Mexican companies are focusing on niche markets because the so-called "Walmart market" – consisting of high volume, low value items – has largely been lost to China, according to the latest issue of Global Apparel Markets.

As recently as 2000 Mexico was the US's largest apparel supplier, but in the first five months of 2011 it was only the sixth largest. Since the elimination of quotas at the end of 2004, US buyers have been able to source more apparel from Asia at cheaper prices and this has had a detrimental effect on the Mexican apparel industry.

US imports from Mexico fell each year between 2000 and 2009 and Mexico's share of the market declined over this period from 14.7% to 5.4%. Furthermore, although US imports from Mexico rose in 2010, Mexico's share of the market fell again during the year – and in the year ending June 2011 Mexico accounted for just 4.8% of the US import market.

To combat the country's declining competitiveness, the Mexican government has set up design centres and is investing in state-of-the-art technology in order to encourage value added production in the sector.

In addition, the Mexican apparel industry has recently launched a training programme to improve the skills of its workforce so that the industry is capable of making more innovative and higher-end products.

Continued economic uncertainty in the US has provided an opportunity for Mexican exporters to revitalise their exports to the country.

In particular, Mexico has been benefiting from reluctance among US apparel buyers to order large quantities of apparel from China while uncertainties remain in the US market.

Many buyers have been looking to suppliers in closer proximity to the US market who are willing to make to order and provide faster turnaround times, thereby minimising risks of overstocking. Mexico is well placed to supply these companies. It is conveniently located for short runs – and goods can be with customers in the US within six hours.

If the industry is to succeed in the medium to long term, however, more investment is needed to improve quality and design. Also, it needs to look to alternative markets in order to reduce its reliance on the US market.

At present, the US accounts for over 95% of Mexico's total apparel exports. However, the industry is looking to export more to Latin America, particularly Brazil, Colombia and Venezuela. In addition, the country is aiming to compete with Turkey in the global market for jeans, especially in Europe.

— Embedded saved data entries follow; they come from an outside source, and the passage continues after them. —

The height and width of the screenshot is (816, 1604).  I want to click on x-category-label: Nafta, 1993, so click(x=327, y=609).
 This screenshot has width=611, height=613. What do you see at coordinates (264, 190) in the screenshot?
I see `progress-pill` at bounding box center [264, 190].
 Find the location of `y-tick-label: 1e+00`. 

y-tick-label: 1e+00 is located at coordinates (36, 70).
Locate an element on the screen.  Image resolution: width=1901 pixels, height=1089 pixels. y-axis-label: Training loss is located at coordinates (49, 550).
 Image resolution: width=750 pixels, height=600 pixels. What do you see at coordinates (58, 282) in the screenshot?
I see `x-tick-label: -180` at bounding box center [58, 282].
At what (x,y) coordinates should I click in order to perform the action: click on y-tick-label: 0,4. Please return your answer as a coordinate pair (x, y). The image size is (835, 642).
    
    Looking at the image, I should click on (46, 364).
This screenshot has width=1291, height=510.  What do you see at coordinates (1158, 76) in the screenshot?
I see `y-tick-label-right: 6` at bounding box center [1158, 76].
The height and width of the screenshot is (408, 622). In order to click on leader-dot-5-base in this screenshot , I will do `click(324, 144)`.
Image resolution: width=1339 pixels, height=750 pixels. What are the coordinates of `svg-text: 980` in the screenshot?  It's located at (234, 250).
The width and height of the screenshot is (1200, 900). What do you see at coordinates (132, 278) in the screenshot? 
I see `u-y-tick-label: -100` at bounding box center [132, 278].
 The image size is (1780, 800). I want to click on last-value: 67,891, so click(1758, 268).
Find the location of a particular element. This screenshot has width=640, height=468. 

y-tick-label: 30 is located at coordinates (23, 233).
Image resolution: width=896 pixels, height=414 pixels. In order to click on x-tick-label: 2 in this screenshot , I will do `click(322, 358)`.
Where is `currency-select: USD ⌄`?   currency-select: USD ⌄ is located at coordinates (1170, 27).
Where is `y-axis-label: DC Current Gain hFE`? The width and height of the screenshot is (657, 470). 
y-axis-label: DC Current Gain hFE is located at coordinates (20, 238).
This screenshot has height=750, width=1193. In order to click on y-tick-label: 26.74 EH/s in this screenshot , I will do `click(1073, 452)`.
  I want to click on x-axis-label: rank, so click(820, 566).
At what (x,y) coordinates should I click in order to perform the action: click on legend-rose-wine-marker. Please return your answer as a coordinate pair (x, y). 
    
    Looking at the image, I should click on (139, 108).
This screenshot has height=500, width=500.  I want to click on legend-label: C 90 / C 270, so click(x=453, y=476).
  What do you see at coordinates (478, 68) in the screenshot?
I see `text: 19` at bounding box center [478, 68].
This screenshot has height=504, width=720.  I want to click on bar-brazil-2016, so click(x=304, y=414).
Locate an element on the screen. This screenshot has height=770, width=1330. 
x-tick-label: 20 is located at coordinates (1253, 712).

In October 2011 Mexico will be hosting the 27th convention of the International Apparel Federation (IAF) and the Mexican industry is hoping to use the opportunity to tell the world what it has to offer.
Mexico has more than 40 free trade agreements in place, enabling manufacturers in the country to export goods duty-free to almost anywhere in the world. Mexico is therefore ideally placed to become a manufacturing hub.